**PROBLEM DETAILS**
Repeat, line for line, the entries below from the first line to the line containing "Task: Run the 4K QD32 test", counting both ends.

Dataset excerpts
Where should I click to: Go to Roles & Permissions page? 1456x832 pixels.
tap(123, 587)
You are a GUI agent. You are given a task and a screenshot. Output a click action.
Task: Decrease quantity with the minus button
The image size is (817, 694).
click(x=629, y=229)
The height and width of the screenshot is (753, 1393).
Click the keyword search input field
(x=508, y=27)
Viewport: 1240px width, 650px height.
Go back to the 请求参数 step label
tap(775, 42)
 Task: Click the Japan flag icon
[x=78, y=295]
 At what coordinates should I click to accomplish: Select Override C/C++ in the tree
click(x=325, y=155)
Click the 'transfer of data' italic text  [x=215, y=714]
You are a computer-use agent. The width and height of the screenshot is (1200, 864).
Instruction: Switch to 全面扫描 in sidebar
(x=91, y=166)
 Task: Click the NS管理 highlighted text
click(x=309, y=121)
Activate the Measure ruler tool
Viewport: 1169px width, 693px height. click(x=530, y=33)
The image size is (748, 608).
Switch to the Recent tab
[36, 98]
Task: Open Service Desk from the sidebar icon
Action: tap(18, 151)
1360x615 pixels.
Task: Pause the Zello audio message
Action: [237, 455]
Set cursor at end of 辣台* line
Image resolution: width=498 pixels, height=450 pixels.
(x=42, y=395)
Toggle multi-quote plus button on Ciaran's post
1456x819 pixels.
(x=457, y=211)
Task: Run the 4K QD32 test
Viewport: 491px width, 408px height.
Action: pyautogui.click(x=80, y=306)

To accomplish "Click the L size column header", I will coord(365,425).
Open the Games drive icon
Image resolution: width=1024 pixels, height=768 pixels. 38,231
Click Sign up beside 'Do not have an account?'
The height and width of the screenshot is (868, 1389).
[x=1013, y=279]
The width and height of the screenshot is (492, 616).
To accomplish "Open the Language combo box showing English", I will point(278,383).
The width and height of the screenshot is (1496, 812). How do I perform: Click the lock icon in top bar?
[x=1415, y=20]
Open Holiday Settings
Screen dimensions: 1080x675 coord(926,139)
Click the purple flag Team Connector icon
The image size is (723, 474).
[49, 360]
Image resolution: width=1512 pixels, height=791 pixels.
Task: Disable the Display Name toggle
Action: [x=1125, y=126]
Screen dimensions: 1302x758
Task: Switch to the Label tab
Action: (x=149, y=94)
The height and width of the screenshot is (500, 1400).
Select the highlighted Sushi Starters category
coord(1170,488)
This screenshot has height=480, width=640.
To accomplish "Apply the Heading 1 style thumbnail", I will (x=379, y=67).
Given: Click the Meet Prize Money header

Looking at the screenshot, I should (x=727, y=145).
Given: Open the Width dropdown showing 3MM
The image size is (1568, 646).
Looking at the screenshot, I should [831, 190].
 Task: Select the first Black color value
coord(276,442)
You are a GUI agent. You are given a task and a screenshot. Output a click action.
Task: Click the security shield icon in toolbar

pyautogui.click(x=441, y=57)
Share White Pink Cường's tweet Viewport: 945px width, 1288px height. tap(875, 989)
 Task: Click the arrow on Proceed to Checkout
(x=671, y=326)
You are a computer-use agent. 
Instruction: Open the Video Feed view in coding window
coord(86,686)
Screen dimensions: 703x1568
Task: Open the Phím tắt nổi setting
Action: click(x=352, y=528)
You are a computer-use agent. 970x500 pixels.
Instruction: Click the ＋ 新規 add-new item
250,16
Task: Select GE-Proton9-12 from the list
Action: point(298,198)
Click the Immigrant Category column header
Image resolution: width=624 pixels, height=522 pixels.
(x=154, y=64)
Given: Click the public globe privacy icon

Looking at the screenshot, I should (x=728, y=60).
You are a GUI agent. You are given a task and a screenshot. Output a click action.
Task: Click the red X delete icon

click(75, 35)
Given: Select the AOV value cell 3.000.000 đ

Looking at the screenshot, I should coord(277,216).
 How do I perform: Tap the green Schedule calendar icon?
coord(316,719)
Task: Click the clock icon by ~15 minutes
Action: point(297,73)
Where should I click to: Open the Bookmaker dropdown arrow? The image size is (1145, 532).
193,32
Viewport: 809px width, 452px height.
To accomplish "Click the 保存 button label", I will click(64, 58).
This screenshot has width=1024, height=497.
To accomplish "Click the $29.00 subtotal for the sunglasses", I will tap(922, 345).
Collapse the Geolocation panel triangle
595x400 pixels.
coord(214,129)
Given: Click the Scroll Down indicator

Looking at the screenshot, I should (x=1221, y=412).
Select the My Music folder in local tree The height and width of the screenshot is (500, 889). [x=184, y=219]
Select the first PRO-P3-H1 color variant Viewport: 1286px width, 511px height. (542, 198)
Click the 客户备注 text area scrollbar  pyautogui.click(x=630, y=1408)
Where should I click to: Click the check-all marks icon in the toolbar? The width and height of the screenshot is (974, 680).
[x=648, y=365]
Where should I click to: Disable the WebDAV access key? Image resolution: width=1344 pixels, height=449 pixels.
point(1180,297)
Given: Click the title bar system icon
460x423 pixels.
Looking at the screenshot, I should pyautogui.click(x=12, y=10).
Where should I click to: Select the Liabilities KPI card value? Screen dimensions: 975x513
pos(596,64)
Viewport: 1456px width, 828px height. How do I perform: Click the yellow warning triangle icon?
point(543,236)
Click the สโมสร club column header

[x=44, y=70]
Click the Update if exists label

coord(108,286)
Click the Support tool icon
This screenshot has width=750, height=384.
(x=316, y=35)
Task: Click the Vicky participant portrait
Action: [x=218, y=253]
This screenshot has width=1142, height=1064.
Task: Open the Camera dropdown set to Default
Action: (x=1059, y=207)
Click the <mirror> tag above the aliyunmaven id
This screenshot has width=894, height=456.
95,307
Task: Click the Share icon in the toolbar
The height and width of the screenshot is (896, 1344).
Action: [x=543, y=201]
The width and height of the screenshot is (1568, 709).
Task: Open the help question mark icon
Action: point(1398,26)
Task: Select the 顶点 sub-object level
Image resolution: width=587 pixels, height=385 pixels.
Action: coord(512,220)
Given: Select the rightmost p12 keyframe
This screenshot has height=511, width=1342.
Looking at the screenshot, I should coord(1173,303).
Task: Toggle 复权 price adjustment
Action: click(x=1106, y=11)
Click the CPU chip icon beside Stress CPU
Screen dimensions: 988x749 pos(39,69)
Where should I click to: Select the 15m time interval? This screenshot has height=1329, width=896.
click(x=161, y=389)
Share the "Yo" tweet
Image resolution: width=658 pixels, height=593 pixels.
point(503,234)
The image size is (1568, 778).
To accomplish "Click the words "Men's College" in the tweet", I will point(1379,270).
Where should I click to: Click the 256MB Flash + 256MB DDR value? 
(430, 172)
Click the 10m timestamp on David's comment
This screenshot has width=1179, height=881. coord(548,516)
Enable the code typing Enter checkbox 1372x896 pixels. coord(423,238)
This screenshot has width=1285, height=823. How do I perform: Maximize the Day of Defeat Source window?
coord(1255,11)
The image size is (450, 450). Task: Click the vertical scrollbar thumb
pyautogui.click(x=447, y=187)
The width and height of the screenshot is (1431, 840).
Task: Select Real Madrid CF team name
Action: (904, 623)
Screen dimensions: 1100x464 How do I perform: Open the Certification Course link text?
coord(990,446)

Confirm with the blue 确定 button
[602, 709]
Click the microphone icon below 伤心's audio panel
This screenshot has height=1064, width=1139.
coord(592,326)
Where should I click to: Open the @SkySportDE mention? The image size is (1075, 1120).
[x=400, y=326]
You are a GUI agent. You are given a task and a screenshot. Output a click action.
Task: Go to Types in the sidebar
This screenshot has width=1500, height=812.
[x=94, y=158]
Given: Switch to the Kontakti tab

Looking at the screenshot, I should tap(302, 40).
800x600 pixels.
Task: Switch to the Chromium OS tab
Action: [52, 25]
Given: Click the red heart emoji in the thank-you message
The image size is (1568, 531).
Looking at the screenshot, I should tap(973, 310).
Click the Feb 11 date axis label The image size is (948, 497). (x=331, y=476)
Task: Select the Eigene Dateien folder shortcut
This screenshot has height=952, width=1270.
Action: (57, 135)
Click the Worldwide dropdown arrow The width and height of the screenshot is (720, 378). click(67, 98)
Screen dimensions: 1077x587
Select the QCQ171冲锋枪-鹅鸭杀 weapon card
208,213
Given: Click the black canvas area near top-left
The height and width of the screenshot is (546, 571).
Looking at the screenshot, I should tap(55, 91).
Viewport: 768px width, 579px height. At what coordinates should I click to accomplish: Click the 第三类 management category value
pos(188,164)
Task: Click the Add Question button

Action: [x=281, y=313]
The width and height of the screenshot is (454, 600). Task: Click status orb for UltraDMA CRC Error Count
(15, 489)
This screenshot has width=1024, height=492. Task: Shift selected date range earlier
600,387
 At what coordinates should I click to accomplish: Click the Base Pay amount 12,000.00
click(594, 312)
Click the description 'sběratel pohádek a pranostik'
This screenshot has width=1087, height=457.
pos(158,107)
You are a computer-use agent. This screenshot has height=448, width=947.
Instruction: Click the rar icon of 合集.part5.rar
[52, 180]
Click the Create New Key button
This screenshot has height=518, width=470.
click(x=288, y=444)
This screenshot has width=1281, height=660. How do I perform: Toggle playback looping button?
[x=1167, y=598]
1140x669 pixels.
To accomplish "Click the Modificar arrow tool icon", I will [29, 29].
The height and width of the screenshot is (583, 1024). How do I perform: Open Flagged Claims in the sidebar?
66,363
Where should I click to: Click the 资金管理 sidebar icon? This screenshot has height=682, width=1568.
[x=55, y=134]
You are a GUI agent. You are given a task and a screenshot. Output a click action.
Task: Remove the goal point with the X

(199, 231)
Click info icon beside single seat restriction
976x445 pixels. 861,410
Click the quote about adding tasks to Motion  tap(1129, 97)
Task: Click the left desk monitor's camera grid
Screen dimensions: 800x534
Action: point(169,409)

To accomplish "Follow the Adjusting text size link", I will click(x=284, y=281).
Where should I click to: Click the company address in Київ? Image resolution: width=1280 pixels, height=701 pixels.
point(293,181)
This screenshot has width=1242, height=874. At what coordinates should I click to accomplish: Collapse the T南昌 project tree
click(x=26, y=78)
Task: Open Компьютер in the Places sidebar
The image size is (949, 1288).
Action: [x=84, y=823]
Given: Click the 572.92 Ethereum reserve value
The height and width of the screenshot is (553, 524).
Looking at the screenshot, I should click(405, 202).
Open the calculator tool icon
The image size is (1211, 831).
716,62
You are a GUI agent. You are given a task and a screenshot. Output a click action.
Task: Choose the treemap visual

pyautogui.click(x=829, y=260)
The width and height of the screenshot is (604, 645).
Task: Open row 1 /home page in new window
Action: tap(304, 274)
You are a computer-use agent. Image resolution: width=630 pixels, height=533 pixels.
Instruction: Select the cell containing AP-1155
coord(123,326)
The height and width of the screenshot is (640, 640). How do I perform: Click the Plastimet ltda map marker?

**RESULT OF THIS EXERCISE**
Where should I click to: Go to Roles & Permissions page? 1456x832 pixels.
tap(123, 587)
You are a GUI agent. You are given a task and a screenshot. Output a click action.
Task: Decrease quantity with the minus button
The image size is (817, 694).
click(x=629, y=229)
The height and width of the screenshot is (753, 1393).
Click the keyword search input field
(x=508, y=27)
Viewport: 1240px width, 650px height.
Go back to the 请求参数 step label
tap(775, 42)
 Task: Click the Japan flag icon
[x=78, y=295]
 At what coordinates should I click to accomplish: Select Override C/C++ in the tree
click(x=325, y=155)
Click the 'transfer of data' italic text  [x=215, y=714]
You are a computer-use agent. The width and height of the screenshot is (1200, 864).
Instruction: Switch to 全面扫描 in sidebar
(x=91, y=166)
 Task: Click the NS管理 highlighted text
click(x=309, y=121)
Activate the Measure ruler tool
Viewport: 1169px width, 693px height. click(x=530, y=33)
The image size is (748, 608).
Switch to the Recent tab
[36, 98]
Task: Open Service Desk from the sidebar icon
Action: tap(18, 151)
1360x615 pixels.
Task: Pause the Zello audio message
Action: [237, 455]
Set cursor at end of 辣台* line
Image resolution: width=498 pixels, height=450 pixels.
(x=42, y=395)
Toggle multi-quote plus button on Ciaran's post
1456x819 pixels.
(x=457, y=211)
Task: Run the 4K QD32 test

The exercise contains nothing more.